Tolliver leapt to his feet. Now his voice was almost as loud as Cranford’s. “If you please, District Commissioner. Your assumptions about Mrs. Buxton and me are entirely wrong. There is no pillow talk. In fact, there is no pillow anything between Mrs. Buxton and me. I resent…” His voice trailed off. He took several breaths and sat back down. “I apologize, sir. Last week, in her grief over Pennyman’s death, and in her cups, Mrs. Buxton lost control and tried to … Whatever she thought, I was not her man. I am not her man. Please let me tell you what she suggests.”

“Very well, but I don’t see how it could possibly change my mind.”

Tolliver went on to say something that seemed not to impress Cranford at all, but impressed Libazo very much—that Mr. Buxton might have paid someone to kill the Scottish doctor. This was an idea entirely new to Kwai Libazo. Would anyone accept money to kill a person? Certainly he knew that people had killed others to rob their money. The first case he had worked on with Tolliver, six months ago, when Inspector Tolliver had been new to the force, had involved such a thing. Also, the Kikuyu and Maasai killed each other in wars to steal cattle. And tribesmen had been known to kill members of their own tribes in rages. But would someone do it to be paid?

“I’m not having any of it.” The district commissioner sounded like a roaring lion.

“But, sir—”

“No, Captain. The entire idea is preposterous. I’ve known Kirk Buxton for years. He is a banker, not a member of some secret Chinese killing society. Besides, except for a talent for bridge, the man is practically an idiot. He doesn’t have the capacity to organize such an endeavor.”

“Now, sir, really. He is the manager of one of the largest banks in Nairobi. Surely if he can run a bank—”

“No. No. First of all, he is only the branch manager. That doesn’t take the intelligence of a flea. Banking is the easiest game in the world. It’s run on the principle of if you have an orchard we will be happy to lend you an apple. They lend money only to people who don’t really need it, charge them for the privilege, and almost always get recompensed no matter what happens. You don’t need to be a strategist to be a banker.”

“So, what do you think I ought to do about Mrs. Buxton’s suggestion, then?”

“Nothing. Absolutely nothing. Waste of time. Can’t see how you could ever prove such a thing anyway. You have your man. Get him up before the magistrate immediately, give the court the facts of the case, and put Mbura before a firing squad.”

“A firing squad, sir? Not a hanging?”

Libazo had thought they were through with firing squads.

“What’s the difference? The disgusting barbarian will be dead at the end of it.”

Tolliver stood up, at attention. Libazo knew from his determined posture that he was about to say something dangerous to himself. “I must tell you, sir, that I am absolutely set upon seeing justice is served. I intend to file a report to the colonial office of Mrs. Buxton’s accusation. And for the rest of it, if you are set on a premature trial and the execution of Gichinga Mbura before we have exhausted the other possibilities of who might have killed Josiah Pennyman, you will have to find someone else to do it. I will not carry out your order until I have decent evidence that Mbura committed the crime. He may very well be the murderer, sir, but if we are here to bring to this continent all that is best of England and English law and justice, then we must do it properly.”

Only with a great effort was Kwai Libazo able to keep his statuelike posture. He had not yet told Tolliver what he had found out on Sunday at Richard Newland’s farm. He wanted to blurt it out now, to support Tolliver’s contention, but he knew he would lose his position on the police force if he said a word.

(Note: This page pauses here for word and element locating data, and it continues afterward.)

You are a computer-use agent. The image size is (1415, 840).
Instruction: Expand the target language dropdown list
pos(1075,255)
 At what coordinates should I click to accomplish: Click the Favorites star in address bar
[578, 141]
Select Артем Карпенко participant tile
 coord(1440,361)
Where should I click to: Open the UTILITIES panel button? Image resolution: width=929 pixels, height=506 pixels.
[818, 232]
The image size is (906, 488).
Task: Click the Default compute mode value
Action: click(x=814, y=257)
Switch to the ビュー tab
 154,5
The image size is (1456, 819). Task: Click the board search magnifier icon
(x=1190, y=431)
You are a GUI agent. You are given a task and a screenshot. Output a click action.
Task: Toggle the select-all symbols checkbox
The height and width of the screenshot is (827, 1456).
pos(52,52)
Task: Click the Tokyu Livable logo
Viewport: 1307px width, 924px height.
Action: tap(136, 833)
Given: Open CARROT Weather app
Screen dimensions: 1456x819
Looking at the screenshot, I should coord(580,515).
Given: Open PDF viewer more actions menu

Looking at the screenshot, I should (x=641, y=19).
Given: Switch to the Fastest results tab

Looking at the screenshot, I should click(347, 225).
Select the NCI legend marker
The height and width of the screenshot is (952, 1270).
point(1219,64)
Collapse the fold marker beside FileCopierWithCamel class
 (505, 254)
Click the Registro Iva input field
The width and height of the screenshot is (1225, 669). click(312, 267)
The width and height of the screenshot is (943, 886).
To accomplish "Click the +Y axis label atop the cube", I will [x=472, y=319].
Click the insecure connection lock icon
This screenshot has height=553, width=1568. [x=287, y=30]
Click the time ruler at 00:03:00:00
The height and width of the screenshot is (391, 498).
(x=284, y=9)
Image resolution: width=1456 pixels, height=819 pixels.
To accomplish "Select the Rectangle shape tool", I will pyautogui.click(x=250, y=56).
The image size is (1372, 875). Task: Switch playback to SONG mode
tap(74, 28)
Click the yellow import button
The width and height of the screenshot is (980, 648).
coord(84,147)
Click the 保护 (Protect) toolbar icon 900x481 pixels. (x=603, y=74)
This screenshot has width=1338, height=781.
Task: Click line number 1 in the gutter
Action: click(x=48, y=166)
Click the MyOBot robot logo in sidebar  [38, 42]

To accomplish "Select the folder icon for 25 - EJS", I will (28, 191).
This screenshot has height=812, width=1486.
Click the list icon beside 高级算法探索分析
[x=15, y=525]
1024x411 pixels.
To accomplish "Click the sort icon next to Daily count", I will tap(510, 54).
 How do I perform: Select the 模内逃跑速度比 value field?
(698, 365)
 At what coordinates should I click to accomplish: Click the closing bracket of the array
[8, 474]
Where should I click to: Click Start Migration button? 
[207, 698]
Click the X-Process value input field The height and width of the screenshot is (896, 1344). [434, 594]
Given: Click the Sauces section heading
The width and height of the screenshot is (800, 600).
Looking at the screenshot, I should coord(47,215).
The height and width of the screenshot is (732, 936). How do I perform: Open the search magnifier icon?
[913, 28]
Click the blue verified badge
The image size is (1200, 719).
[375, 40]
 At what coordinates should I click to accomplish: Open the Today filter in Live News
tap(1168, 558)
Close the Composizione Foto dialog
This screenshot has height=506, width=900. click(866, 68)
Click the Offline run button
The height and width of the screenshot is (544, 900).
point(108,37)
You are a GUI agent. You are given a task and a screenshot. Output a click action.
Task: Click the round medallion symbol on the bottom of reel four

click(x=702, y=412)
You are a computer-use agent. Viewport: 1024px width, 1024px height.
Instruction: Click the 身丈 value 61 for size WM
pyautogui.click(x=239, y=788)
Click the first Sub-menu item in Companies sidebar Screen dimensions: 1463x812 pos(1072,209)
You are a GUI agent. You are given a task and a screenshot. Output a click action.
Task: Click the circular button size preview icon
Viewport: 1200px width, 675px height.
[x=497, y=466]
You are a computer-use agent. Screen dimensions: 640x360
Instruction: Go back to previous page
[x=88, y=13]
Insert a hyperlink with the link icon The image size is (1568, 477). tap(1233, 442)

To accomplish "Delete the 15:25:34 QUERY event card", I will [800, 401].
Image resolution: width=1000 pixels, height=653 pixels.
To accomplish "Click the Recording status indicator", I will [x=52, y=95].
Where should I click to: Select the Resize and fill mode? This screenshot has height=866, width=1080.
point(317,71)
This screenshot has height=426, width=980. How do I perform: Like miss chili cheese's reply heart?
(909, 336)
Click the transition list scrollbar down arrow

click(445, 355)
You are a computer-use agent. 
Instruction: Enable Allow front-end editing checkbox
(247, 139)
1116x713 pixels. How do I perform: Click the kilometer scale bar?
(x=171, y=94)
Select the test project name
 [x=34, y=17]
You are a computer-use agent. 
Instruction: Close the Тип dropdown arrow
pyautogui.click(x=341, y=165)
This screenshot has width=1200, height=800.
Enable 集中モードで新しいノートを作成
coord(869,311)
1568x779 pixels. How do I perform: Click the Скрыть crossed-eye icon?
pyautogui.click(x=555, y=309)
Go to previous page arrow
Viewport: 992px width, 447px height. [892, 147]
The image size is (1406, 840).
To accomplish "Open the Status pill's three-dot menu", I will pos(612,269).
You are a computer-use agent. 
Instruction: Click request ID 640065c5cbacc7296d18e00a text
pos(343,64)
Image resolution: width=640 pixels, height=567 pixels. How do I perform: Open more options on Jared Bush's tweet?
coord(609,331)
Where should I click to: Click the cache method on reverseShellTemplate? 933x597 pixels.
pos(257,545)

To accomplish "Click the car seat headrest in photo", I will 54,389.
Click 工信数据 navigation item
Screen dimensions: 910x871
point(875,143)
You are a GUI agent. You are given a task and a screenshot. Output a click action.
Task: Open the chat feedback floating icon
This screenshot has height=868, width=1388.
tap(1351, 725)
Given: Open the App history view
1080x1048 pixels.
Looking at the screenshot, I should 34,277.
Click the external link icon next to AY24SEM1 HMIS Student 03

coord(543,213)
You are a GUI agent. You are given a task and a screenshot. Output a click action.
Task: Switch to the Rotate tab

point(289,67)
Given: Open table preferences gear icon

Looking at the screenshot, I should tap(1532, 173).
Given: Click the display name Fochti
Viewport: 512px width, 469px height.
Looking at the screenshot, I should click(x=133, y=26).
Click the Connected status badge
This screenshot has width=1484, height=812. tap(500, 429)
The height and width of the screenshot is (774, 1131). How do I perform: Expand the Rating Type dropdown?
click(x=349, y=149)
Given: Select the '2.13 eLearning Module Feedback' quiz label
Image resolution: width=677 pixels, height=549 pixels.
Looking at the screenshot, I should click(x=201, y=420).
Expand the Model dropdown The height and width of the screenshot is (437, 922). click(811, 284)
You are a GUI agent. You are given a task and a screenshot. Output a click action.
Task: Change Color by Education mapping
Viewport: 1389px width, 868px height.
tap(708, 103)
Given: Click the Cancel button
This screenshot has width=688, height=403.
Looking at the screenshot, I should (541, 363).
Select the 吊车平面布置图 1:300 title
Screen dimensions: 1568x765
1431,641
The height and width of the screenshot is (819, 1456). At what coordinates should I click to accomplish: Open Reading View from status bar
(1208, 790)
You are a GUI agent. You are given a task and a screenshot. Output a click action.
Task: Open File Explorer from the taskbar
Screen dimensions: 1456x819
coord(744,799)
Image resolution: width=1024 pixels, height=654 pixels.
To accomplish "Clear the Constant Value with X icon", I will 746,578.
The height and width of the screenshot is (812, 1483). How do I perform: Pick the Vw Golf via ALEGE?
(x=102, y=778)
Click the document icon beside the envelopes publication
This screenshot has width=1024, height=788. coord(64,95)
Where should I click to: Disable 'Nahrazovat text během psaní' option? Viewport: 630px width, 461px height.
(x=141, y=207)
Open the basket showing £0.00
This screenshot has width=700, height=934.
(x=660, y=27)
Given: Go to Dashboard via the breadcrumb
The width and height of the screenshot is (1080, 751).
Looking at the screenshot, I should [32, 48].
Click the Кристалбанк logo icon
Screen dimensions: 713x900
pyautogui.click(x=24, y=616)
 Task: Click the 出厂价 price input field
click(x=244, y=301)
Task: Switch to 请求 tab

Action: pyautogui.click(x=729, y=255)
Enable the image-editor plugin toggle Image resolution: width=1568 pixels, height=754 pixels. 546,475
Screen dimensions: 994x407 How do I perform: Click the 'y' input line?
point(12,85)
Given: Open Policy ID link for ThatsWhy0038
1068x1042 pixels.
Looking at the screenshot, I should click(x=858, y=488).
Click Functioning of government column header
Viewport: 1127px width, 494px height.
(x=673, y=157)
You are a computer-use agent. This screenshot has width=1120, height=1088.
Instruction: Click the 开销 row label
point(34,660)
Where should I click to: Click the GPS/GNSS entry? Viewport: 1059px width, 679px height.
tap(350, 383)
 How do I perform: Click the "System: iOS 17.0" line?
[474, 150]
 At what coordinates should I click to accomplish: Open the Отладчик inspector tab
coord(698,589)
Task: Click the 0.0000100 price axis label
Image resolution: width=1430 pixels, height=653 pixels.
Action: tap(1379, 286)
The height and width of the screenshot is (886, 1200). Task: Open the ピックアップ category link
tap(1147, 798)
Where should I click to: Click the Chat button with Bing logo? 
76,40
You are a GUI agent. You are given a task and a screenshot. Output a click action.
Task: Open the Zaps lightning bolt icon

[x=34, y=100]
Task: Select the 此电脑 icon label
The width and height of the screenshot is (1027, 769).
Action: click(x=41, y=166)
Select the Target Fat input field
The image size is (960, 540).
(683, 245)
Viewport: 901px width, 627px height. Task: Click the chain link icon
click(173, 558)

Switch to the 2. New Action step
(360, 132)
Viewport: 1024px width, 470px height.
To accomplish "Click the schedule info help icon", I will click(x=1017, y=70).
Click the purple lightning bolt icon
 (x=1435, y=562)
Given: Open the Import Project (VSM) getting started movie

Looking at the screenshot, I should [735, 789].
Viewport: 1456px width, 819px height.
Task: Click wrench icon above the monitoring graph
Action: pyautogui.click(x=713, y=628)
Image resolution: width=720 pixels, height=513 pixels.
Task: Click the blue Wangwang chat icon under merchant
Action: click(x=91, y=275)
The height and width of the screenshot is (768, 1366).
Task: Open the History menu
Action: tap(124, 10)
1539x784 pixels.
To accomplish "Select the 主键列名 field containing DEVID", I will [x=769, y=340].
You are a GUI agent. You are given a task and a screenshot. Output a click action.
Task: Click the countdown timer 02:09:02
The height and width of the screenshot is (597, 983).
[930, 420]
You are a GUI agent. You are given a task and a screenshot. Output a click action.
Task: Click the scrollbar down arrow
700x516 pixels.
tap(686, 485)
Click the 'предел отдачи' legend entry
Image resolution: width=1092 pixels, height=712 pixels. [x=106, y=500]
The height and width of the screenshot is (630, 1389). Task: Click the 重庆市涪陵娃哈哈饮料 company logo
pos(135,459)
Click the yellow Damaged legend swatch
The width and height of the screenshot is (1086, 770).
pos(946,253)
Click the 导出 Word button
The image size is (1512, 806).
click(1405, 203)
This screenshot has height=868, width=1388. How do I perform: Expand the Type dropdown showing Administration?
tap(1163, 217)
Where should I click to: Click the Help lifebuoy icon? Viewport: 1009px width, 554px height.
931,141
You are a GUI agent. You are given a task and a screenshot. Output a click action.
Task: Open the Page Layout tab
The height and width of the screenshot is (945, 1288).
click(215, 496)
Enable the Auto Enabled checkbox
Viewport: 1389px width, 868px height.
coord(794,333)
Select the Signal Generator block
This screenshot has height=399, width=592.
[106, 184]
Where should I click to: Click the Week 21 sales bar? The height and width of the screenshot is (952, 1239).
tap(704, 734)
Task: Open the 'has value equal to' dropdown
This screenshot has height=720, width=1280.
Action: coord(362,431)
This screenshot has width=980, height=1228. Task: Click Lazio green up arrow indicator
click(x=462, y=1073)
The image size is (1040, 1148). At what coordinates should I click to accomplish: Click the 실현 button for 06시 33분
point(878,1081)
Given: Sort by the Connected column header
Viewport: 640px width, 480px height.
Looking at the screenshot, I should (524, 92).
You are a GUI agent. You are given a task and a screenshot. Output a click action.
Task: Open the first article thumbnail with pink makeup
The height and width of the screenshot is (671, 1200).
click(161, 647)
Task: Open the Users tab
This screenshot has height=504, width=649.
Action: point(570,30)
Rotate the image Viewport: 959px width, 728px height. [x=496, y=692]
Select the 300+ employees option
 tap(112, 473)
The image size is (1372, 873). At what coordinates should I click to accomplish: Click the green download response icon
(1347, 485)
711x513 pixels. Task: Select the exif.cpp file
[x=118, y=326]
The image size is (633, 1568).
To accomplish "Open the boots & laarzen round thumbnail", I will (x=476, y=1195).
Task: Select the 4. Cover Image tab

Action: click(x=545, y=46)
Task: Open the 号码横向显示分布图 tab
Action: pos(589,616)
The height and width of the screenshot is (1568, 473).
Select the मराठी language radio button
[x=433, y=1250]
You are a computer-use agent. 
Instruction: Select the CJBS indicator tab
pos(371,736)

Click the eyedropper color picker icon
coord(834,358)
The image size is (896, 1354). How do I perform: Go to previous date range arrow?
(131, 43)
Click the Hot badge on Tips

His work had become more important to him than anything else in his life. In fact, it was the first thing he had come across that drew all of him, that made him feel like a man. He had been denied warrior status in both his mother’s and his father’s tribes. He belonged nowhere in his native land. And he knew very well that he could never be seen as a true member of the white people’s tribe, though he now served them. But when Justin Tolliver spoke to him of their mission to instill the rule of law and justice, he wanted to serve that. The rule of law and justice was his tribe.

A very red D.C. Cranford was sputtering. “Stop with that immediately, Mr. Tolliver. You risk your position entirely if you continue with this nonsense. Sit back down, man. You are forgetting yourself.”

Libazo’s heart trembled when he saw Justin Tolliver retake his seat. If Tolliver gave in to Cranford’s demands, Kwai’s loyalty to Tolliver would be destroyed, and Kwai’s purpose in serving him would be lost.

“That’s better,” the district commissioner was saying. “I think you are letting your feelings for Lucy Buxton get the better of your good judgment.”

Kwai Libazo saw Tolliver’s neck and back turn to the stone he himself was trying to imitate. Tolliver gripped the sides of his chair.

“Ah, I seemed to have hit the mark. I have told you that you must not—”

“Begging your pardon, sir, I have already told you, you are mistaken. I do not have the feelings for Mrs. Buxton you imagine.”

Cranford patted the air in front of him and laughed. “Ever the gentleman,” he said. “You needn’t deny it to save the lady’s reputation, my boy. I saw it with my own eyes. And quite understandable it was, though I must say—”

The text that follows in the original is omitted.